In /var/log/messages:
Oct 3 13:51:34 elvis PAM_pwdb[24431]: (su) session opened for user deb_r by deb(uid=2626)
Oct 3 13:51:49 elvis kernel: (./ll_pvfs.c, 361): ll_pvfs_getmeta failed on downcall for 192.168.1.102:300
0/pvfs-meta
Oct 3 13:51:49 elvis kernel: (./ll_pvfs.c, 361): ll_pvfs_getmeta failed on downcall for 192.168.1.102:300
0/pvfs-meta/manaa/DFTBNEW
Oct 3 14:16:48 elvis kernel: (./ll_pvfs.c, 409): ll_pvfs_statfs failed on downcall for 192.168.1.102:3000
/pvfs-meta
Oct 3 14:16:elvis kernel: (./inode.c, 321): pvfs_statfs failed
So the
Linux elvis 2.2.19-13.beosmp #1 SMP Tue Aug 21 20:04:44 EDT 2001 i686 unknown
Red Hat Linux release 6.2 (Zoot)
Can't access /work from the master or any nodes,
elvis [49#] ls /work
ls: /work: Too many open files
I ran a script in /usr/bin called pvfs_client_stop.sh - which killed all the pvfs daemons, etc
#!/bin/tcsh
# Phil Carns
# pcarns@xxxxxxxxxxxxxxxxxx
#
# This is an example script for how to get Scyld Beowulf cluster nodes
# to mount a PVFS file system.
set PVFSD = "/usr/sbin/pvfsd"
set PVFSMOD = "pvfs"
set PVFS_CLIENT_MOUNT_DIR = "/work"
set MOUNT_PVFS = "/sbin/mount.pvfs"
# unmount the file system locally and on all of the slave nodes
/bin/umount $PVFS_CLIENT_MOUNT_DIR
bpsh -pad /bin/umount $PVFS_CLIENT_MOUNT_DIR
# kill all of the pvfsd client daemons
/usr/bin/killall pvfsd
# remove the pvfs module on the local and the slave nodes
/sbin/rmmod $PVFSMOD
bpsh -pad /sbin/rmmod $PVFSMOD
Then I ran pvfs_client_start.sh /work, which seemed to work, except it never exited...
#!/bin/tcsh
# Phil Carns
# pcarns@xxxxxxxxxxxxxxxxxx
#
# This is an example script for how to get Scyld Beowulf cluster nodes
# to mount a PVFS file system.
set PVFSD = "/usr/sbin/pvfsd"
set PVFSMOD = "pvfs"
set PVFS_CLIENT_MOUNT_DIR = "/work"
set MOUNT_PVFS = "/sbin/mount.pvfs"
set PVFS_META_DIR = `bpctl -M -a`:$1
if $1 == "" then
echo "usage: pvfs_client_start.sh <meta dir>"

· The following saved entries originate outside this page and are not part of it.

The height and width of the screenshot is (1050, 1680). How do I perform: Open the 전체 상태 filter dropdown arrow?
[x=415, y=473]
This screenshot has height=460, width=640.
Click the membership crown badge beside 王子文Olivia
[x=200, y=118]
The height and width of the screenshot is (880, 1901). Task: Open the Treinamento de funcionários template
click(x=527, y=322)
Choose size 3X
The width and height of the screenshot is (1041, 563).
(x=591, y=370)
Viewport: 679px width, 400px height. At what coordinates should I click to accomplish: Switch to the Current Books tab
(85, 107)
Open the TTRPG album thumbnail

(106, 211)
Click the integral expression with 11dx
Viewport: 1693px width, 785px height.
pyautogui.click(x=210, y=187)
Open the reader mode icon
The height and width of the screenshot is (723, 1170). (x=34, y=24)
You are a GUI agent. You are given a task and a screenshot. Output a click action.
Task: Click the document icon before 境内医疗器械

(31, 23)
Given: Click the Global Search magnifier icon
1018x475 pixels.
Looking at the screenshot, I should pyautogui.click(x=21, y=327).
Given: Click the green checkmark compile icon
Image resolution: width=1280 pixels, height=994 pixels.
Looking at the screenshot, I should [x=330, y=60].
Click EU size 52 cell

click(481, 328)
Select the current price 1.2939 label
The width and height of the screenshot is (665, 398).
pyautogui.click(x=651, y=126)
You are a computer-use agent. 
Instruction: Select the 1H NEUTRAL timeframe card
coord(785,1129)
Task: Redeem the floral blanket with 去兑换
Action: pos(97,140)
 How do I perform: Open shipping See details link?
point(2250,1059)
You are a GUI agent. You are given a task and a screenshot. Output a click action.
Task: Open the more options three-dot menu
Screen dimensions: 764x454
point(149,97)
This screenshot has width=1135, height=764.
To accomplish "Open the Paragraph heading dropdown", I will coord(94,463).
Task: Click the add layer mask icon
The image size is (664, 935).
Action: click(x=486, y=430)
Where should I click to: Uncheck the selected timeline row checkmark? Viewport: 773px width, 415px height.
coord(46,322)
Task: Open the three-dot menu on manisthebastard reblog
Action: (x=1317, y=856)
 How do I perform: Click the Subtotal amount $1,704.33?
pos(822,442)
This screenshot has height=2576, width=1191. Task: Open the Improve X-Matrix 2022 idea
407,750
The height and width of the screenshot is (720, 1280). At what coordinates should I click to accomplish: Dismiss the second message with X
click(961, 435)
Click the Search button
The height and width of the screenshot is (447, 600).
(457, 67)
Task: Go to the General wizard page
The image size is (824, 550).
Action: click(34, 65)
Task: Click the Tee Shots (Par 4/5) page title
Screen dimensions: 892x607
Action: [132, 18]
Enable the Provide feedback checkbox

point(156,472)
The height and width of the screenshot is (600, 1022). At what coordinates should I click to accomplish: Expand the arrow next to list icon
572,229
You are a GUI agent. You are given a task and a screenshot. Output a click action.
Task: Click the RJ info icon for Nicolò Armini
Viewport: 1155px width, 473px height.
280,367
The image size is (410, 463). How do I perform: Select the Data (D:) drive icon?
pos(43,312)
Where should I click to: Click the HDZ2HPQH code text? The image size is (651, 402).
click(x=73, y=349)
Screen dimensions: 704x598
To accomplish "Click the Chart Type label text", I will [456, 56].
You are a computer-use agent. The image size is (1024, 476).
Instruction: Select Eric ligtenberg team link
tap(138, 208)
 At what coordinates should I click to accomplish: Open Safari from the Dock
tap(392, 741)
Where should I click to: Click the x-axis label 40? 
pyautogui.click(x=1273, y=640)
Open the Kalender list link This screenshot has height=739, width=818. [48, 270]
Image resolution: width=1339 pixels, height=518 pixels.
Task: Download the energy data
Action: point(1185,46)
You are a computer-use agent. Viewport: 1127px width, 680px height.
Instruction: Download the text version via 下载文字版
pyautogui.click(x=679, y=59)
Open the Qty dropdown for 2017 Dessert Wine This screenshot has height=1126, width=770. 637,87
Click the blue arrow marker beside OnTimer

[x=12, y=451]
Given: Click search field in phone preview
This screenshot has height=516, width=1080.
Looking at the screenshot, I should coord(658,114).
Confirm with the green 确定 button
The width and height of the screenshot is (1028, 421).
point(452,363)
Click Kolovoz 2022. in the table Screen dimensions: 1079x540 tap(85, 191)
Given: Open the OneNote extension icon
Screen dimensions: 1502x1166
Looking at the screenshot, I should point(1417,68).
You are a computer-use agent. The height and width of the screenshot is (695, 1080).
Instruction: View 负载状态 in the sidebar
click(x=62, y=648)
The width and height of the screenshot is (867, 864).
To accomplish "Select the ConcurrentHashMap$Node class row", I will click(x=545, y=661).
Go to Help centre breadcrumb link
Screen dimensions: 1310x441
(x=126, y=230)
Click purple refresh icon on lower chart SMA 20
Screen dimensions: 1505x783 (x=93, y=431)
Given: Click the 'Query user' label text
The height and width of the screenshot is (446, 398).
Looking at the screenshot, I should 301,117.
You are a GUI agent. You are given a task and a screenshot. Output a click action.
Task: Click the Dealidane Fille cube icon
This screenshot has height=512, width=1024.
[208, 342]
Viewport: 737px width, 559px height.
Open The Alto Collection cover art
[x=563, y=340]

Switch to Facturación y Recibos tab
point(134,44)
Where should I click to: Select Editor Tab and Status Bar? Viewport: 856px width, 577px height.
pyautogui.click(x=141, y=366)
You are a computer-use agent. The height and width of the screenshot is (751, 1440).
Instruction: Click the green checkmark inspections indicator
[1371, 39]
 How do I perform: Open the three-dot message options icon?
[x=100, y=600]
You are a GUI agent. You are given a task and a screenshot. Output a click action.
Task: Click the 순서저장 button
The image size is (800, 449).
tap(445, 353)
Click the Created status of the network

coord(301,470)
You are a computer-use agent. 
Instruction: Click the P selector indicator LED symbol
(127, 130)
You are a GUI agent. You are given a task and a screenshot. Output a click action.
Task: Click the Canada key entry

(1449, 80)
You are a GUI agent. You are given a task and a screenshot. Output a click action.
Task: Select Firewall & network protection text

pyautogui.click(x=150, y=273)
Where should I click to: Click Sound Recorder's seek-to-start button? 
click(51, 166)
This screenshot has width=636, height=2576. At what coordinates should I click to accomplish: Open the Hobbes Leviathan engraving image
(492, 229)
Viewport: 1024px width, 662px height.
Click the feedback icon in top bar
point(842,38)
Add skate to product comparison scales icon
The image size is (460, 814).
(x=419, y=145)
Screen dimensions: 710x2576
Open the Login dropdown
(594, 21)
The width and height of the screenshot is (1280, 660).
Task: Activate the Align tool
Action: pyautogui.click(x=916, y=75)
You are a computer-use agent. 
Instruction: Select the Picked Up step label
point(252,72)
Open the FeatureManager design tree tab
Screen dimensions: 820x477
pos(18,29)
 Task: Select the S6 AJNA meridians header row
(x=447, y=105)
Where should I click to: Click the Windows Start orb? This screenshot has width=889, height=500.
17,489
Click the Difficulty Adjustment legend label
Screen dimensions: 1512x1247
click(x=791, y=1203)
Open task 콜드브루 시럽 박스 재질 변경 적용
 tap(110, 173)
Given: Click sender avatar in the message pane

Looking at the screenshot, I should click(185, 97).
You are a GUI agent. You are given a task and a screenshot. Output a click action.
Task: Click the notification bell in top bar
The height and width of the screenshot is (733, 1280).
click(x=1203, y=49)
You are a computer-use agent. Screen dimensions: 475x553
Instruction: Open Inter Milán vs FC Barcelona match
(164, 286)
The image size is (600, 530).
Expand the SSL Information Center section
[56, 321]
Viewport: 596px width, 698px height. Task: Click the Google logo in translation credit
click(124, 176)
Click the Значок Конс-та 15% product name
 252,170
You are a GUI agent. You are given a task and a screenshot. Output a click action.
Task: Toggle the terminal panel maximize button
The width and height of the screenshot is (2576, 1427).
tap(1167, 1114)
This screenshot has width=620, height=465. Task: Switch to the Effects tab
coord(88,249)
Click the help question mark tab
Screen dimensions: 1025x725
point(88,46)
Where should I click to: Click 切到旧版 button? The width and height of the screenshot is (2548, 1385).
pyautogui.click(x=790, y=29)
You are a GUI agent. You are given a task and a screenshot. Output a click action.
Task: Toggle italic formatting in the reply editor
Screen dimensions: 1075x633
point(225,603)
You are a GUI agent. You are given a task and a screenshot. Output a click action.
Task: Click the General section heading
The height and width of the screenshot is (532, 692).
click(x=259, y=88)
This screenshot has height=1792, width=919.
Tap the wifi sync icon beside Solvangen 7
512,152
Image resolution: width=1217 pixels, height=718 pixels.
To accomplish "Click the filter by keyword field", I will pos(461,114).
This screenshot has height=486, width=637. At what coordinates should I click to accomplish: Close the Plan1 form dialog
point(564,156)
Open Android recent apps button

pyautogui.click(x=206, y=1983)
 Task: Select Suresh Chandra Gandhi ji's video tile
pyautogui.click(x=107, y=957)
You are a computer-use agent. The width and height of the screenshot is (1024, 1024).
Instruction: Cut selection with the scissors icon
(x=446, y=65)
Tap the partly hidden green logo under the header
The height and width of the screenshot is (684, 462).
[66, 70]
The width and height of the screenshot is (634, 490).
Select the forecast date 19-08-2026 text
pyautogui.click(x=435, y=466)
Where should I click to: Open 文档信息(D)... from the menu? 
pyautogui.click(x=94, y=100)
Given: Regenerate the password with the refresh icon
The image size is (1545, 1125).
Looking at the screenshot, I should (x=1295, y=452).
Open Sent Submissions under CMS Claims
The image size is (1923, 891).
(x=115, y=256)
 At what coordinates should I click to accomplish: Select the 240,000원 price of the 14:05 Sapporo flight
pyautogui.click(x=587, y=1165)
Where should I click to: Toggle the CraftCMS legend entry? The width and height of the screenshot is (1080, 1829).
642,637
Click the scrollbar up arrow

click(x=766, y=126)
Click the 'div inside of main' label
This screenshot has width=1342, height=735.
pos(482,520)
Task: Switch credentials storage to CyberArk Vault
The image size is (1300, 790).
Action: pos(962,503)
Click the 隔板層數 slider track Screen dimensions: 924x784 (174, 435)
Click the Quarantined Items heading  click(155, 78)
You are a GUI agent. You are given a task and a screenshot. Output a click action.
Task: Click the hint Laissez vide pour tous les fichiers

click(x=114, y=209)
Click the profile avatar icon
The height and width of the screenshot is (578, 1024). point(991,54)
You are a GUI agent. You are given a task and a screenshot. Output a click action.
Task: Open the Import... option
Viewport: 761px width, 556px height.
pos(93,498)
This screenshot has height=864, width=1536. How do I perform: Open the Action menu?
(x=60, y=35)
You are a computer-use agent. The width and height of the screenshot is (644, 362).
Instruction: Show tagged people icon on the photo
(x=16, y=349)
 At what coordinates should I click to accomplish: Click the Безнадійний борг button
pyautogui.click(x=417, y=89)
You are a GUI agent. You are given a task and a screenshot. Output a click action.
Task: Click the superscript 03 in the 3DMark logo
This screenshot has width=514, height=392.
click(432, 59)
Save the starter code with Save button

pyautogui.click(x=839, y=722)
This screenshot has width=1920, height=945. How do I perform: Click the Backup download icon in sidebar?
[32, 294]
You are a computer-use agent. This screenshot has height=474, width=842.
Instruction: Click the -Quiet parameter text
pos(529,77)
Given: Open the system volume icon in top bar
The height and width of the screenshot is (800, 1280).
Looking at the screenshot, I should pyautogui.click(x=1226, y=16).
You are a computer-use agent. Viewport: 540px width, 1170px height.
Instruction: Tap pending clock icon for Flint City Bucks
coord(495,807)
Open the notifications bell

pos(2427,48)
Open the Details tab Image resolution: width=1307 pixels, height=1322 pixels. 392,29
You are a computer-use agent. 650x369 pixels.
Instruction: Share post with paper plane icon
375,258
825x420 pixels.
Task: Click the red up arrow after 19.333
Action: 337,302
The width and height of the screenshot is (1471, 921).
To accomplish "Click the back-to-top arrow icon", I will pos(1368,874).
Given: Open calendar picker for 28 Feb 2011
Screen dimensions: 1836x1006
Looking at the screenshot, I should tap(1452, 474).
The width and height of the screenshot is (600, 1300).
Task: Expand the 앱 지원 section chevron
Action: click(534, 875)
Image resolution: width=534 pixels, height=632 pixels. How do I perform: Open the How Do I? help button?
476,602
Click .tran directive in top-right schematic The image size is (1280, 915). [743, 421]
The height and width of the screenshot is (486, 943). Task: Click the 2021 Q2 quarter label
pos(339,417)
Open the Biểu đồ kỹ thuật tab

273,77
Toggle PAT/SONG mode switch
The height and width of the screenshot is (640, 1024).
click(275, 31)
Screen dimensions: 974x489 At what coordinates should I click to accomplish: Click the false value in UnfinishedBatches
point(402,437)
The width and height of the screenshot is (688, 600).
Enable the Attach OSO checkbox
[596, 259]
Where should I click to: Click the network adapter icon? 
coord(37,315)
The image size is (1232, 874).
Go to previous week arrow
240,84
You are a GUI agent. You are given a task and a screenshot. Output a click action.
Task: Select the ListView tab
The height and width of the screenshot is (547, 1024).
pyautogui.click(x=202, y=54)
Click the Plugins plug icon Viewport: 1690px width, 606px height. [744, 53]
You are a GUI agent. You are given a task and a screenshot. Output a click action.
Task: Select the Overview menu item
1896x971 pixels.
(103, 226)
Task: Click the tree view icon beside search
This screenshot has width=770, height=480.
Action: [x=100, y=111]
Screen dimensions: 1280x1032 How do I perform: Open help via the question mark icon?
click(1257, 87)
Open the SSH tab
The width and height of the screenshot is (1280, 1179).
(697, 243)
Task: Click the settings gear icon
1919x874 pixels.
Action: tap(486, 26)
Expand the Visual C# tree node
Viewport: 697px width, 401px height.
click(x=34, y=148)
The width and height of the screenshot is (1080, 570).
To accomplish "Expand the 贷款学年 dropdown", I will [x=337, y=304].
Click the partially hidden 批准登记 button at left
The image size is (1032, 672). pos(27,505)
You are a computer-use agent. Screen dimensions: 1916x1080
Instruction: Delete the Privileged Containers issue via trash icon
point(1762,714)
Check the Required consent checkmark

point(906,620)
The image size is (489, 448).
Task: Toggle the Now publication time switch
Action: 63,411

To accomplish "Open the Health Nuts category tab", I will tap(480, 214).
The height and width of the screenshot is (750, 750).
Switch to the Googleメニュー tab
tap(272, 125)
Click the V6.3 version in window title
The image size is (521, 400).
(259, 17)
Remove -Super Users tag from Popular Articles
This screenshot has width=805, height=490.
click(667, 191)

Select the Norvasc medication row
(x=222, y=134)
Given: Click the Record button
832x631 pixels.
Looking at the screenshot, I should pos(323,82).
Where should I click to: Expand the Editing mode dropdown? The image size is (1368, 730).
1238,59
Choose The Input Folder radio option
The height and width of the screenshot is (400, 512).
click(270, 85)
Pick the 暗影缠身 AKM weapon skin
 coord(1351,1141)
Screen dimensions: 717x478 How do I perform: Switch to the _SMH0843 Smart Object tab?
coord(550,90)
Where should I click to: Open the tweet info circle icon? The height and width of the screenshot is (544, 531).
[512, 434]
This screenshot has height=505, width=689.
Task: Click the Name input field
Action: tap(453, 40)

echo "(Causes every machine in the cluster to mount the PVFS file system)"
exit -1
endif
# insert the pvfs module on the local and slave nodes
/sbin/modprobe $PVFSMOD
bpsh -pad /sbin/modprobe $PVFSMOD
# start the pvfsd client daemon on the local and slave nodes
$PVFSD
bpsh -pad $PVFSD
# actually mount the file system locally and on all of the slave nodes
$MOUNT_PVFS $PVFS_META_DIR $PVFS_CLIENT_MOUNT_DIR
bpsh -pad $MOUNT_PVFS $PVFS_META_DIR $PVFS_CLIENT_MOUNT_DIR
This seemed to work (well, it restarted daemons and such, but I still can't get into /work and getting resource busy and:
mount.pvfs: Device or resource busy
mount.pvfs: server 192.168.1.102 alive, but mount failed (invalid metadata directory name?)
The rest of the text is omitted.